The bill has 10 years of tax increases, about half a trillion dollars, with 10 years of Medicare cuts, about half a trillion dollars, to pay for six years of spending. Now, what's the true 10-year cost of this bill in 10 years? That's $2.3 trillion. First we know there will be no Medicare cuts of any significance. We already have doctors and hospitals and now drug stores complaining that Medicare business is a losing proposition. This has resulted in the Medicare 'Doc Fix' which in 2010 which was 210 billion.
The Medicare double count- cuts in Medicare spending will both pay for health reform and add to Medicare's long-term solvency. The CBO says it's either/or, but not both. Translation. "If you save it and spend it somewhere else it's no longer saved."
Force insurance companies to accept all applicants (no preexisting conditions) combine this with a non-insured penalty that is well below the cost of purchasing insurance and the penalty is paid to the government (IRS) and not the insurance companies to spread out the risk pool. The federal health and human services secretary will have new authority to review, and to block, premium increases by private insurers, potentially superseding state insurance regulators.
The folly of this has already played out in Ma, Tenn. and Oregon where insurance rates skyrocketed because of the negative effect on the risk pool.
This will force insurance companies out of the insurance business and create the need for a government sponsored single payer system. Good news to you miss guided libtards but to those of us who read about and understand what socialized medicine is and has done this is not good.
The Medicare double count- cuts in Medicare spending will both pay for health reform and add to Medicare's long-term solvency. The CBO says it's either/or, but not both. Translation. "If you save it and spend it somewhere else it's no longer saved."
Add a 3.8% tax increase on investment income, the new tax would apply to income from interest, dividends, annuities, royalties, capital gains and rents for individuals. In 2013 it would push tax rates on capital gains and dividends to 23.8%. This should go a long way in driving investment off shore. It certainly will not promote job creation.
Bottom line:
Higher rates for those purchasing insurance
Ultimate collapse of private insurance industry and loss of millions of jobs and the loss of investment capital these insurance companies use to back their risk pools.
Lower payments to hospitals, Doctors and other health care providers. Results will be fewer health care providers and lower investment in health care.
Debt service on total Debt will be 800 Billion by 2014 assuming we keep our AAA rating.

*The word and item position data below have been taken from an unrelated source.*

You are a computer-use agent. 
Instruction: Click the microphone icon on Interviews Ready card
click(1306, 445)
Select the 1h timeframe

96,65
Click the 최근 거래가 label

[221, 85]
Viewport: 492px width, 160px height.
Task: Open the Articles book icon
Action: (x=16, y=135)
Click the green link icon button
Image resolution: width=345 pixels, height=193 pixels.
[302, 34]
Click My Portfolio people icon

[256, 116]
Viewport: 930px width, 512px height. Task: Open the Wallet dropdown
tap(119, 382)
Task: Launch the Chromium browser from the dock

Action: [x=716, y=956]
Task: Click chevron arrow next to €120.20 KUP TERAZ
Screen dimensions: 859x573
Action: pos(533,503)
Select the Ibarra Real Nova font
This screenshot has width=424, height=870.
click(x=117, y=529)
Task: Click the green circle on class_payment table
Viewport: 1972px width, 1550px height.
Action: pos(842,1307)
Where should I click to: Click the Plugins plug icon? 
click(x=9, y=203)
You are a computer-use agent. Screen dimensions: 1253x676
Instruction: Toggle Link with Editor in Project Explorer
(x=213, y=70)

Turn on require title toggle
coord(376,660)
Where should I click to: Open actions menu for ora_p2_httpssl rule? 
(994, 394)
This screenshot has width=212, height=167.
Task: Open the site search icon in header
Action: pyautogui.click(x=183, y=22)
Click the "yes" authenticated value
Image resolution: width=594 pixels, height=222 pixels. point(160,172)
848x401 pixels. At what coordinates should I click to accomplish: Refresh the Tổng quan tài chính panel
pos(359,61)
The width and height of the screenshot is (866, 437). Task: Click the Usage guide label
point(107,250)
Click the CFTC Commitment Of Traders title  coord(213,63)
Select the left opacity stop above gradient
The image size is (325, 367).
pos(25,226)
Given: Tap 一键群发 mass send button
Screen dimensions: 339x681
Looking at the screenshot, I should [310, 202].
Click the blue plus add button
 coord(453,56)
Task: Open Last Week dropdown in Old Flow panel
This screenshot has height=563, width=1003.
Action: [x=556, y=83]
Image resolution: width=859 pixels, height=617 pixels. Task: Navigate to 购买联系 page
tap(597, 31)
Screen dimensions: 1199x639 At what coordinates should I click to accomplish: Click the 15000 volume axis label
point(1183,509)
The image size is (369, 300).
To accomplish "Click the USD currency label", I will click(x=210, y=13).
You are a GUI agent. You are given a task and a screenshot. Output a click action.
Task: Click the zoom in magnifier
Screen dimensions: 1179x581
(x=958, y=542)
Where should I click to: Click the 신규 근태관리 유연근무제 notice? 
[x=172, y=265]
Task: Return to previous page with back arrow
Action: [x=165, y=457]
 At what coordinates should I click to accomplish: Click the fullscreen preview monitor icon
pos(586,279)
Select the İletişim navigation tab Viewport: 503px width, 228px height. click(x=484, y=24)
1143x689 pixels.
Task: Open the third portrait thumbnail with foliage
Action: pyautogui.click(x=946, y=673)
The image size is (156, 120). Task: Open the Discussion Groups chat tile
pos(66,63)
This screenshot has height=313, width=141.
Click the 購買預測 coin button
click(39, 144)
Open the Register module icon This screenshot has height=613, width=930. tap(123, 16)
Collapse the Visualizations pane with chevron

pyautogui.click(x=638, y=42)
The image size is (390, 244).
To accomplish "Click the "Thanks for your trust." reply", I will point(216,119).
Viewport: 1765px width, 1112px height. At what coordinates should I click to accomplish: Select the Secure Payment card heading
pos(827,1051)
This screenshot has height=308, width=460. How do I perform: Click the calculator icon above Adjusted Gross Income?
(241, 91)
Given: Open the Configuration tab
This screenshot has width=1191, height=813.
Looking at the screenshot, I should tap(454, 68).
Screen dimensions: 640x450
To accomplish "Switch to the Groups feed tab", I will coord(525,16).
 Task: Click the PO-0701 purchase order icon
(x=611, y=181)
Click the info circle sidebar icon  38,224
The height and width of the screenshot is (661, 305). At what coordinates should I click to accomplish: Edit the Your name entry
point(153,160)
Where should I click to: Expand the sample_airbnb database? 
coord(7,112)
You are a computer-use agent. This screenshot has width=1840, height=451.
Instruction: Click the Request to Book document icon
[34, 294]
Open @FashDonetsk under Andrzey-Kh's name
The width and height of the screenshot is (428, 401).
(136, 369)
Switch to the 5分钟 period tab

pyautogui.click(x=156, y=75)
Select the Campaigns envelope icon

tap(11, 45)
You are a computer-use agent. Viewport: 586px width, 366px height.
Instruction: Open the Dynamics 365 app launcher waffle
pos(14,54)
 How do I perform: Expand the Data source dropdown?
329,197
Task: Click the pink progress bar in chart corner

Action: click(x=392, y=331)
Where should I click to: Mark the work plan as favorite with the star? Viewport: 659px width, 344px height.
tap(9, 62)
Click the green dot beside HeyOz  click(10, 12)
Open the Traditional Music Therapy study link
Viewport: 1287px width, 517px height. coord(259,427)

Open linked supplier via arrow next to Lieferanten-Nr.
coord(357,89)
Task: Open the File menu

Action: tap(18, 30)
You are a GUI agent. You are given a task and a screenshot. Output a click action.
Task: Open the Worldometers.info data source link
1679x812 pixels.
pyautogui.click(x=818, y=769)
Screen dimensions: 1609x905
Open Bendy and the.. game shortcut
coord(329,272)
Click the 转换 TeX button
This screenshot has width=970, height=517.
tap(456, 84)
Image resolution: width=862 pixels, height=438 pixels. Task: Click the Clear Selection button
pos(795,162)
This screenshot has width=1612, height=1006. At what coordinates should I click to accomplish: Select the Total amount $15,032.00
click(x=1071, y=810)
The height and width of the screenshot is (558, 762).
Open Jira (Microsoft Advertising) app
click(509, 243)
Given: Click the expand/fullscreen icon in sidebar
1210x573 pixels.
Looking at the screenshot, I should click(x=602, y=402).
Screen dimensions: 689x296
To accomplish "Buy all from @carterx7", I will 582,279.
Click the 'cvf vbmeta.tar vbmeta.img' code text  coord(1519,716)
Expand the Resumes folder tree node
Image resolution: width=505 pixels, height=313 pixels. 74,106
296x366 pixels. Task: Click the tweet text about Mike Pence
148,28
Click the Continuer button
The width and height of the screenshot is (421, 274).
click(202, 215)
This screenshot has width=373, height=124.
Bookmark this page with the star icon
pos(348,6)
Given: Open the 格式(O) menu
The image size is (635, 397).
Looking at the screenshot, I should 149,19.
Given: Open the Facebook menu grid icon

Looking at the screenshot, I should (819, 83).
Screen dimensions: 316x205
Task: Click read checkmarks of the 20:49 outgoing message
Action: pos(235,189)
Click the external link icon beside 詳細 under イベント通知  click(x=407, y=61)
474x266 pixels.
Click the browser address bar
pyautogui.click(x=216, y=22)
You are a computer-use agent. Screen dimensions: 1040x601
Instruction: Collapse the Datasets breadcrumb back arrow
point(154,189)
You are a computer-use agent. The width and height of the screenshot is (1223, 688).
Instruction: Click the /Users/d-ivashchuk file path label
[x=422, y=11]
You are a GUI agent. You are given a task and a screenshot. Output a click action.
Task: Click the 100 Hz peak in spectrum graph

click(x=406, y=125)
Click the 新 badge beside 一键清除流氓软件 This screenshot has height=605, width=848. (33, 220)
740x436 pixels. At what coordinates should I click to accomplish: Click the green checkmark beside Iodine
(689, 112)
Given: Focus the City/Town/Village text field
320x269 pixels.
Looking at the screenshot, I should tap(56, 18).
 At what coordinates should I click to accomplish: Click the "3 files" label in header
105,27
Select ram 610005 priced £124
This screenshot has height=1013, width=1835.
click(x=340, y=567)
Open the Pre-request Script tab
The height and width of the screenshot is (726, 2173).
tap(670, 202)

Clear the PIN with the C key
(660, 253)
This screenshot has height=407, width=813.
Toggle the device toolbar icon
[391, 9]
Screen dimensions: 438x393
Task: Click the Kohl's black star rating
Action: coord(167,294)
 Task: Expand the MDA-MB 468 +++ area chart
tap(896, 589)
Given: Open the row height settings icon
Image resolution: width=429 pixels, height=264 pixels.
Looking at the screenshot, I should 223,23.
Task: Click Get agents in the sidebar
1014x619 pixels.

This will result in increased taxes in the form of VAT taxes and internet sales taxes as well as a growing list of nanny state taxes.
State bankruptcy increases due to increased SChip and Medicaid expenses.
Not to mention the Government being in charge of who gets tuition loans what rate they pay and which institution they can use them at. Good news Comrades?
Sorry this is so long but I a whole lot pissed off and I find myself headed to Washington DC tomorrow for the third time in a year to try to keep these socialist bastards out of my family and business.